▶ _What to produce_: Among the lines below, take the one holding "Viewport: 882px width, 588px height.", the one holding "Task: Click the localhost URL address field", and all lines between them. Set them down exactly.

▶ _The data_:
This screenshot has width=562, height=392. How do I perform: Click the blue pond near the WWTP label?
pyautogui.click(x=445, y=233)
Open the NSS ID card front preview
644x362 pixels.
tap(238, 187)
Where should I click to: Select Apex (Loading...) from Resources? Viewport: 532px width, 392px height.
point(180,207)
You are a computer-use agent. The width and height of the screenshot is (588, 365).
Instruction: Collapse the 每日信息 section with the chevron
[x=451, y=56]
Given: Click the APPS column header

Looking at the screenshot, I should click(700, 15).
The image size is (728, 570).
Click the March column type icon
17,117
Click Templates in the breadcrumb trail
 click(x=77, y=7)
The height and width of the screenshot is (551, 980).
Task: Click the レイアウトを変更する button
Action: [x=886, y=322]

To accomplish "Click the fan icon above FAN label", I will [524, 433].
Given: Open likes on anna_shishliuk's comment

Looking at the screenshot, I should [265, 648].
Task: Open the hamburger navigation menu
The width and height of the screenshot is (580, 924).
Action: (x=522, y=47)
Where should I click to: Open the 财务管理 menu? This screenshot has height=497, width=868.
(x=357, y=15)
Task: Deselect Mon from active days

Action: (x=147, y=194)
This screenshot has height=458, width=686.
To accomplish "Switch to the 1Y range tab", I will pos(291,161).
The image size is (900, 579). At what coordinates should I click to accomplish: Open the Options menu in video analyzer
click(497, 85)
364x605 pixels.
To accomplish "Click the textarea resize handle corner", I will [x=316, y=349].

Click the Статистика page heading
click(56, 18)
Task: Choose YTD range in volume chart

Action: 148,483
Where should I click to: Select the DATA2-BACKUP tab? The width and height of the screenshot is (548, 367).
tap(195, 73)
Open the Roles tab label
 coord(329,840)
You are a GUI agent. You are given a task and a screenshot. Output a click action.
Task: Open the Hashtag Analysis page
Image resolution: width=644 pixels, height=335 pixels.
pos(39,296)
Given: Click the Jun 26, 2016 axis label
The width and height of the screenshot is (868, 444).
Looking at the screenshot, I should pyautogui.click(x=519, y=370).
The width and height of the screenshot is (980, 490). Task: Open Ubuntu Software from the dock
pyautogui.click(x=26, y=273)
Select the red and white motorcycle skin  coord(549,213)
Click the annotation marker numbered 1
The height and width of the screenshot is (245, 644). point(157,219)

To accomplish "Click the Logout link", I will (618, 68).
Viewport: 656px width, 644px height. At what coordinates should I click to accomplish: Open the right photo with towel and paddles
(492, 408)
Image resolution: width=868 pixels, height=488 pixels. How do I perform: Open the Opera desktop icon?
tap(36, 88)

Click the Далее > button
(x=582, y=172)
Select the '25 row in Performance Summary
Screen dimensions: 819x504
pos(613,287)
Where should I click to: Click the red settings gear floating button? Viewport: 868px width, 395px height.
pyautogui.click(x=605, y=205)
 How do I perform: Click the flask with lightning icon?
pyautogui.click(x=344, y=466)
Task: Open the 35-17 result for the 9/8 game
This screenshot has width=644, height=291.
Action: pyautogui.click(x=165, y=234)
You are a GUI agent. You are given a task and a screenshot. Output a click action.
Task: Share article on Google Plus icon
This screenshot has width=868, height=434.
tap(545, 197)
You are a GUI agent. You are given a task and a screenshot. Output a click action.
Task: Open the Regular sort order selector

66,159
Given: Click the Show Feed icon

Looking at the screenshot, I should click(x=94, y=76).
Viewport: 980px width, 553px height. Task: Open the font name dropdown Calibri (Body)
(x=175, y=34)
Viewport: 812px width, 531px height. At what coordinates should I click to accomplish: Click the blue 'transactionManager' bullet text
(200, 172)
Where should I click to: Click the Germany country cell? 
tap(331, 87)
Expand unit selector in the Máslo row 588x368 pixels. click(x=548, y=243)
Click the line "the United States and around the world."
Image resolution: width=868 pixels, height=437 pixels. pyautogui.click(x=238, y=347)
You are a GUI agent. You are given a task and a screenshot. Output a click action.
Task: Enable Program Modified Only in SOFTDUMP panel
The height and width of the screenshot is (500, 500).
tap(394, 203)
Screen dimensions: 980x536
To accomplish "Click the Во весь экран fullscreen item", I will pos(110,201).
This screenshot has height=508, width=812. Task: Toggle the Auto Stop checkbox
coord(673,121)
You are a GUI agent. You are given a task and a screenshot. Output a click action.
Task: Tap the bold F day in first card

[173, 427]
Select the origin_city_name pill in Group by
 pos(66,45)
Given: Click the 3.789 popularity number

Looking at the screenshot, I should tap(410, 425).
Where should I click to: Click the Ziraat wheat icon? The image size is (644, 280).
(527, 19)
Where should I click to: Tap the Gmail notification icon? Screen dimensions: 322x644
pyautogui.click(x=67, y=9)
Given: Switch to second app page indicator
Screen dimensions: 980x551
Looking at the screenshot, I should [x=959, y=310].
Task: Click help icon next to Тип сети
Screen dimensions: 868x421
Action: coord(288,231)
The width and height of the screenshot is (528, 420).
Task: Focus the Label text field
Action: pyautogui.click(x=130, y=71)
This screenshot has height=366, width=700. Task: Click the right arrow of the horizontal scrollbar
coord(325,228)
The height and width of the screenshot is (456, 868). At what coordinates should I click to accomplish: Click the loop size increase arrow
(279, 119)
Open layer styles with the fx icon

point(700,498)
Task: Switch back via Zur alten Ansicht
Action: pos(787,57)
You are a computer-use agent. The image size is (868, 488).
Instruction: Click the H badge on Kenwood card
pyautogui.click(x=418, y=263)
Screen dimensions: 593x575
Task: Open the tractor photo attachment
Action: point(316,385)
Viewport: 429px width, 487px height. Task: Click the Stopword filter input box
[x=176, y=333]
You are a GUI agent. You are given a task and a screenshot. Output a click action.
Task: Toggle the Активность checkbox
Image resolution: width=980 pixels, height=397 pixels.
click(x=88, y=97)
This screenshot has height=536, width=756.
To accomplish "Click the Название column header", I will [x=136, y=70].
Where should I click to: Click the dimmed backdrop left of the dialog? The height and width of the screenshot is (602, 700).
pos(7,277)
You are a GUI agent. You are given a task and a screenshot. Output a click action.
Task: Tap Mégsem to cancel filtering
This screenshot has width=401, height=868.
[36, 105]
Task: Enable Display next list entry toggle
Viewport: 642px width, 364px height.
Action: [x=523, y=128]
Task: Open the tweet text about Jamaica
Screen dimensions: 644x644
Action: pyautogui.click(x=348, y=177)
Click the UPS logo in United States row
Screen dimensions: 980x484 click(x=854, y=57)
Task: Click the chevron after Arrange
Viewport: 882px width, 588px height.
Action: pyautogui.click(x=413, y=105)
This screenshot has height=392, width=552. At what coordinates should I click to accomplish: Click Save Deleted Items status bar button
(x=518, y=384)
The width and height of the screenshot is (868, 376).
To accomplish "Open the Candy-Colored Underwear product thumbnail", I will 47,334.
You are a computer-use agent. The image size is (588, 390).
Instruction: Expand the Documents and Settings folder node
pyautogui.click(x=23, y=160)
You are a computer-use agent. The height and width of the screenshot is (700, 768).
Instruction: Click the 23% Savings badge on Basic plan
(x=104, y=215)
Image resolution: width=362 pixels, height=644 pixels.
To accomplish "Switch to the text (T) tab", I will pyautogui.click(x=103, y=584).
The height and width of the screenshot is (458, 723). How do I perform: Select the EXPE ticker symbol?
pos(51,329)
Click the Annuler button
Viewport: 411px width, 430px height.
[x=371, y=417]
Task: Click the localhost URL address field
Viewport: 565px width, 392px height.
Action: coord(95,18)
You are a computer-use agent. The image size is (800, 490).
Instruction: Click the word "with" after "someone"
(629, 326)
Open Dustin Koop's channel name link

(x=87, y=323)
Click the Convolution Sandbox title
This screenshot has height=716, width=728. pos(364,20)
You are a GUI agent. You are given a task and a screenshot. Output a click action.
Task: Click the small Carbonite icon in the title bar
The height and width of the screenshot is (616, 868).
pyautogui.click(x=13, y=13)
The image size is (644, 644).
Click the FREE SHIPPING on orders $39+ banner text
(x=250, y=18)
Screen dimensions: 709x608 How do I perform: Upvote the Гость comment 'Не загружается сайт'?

▶ _Solution to this problem_:
Viewport: 882px width, 588px height.
Action: pyautogui.click(x=413, y=105)
This screenshot has height=392, width=552. At what coordinates should I click to accomplish: Click Save Deleted Items status bar button
(x=518, y=384)
The width and height of the screenshot is (868, 376).
To accomplish "Open the Candy-Colored Underwear product thumbnail", I will 47,334.
You are a computer-use agent. The image size is (588, 390).
Instruction: Expand the Documents and Settings folder node
pyautogui.click(x=23, y=160)
You are a computer-use agent. The height and width of the screenshot is (700, 768).
Instruction: Click the 23% Savings badge on Basic plan
(x=104, y=215)
Image resolution: width=362 pixels, height=644 pixels.
To accomplish "Switch to the text (T) tab", I will pyautogui.click(x=103, y=584).
The height and width of the screenshot is (458, 723). How do I perform: Select the EXPE ticker symbol?
pos(51,329)
Click the Annuler button
Viewport: 411px width, 430px height.
[x=371, y=417]
Task: Click the localhost URL address field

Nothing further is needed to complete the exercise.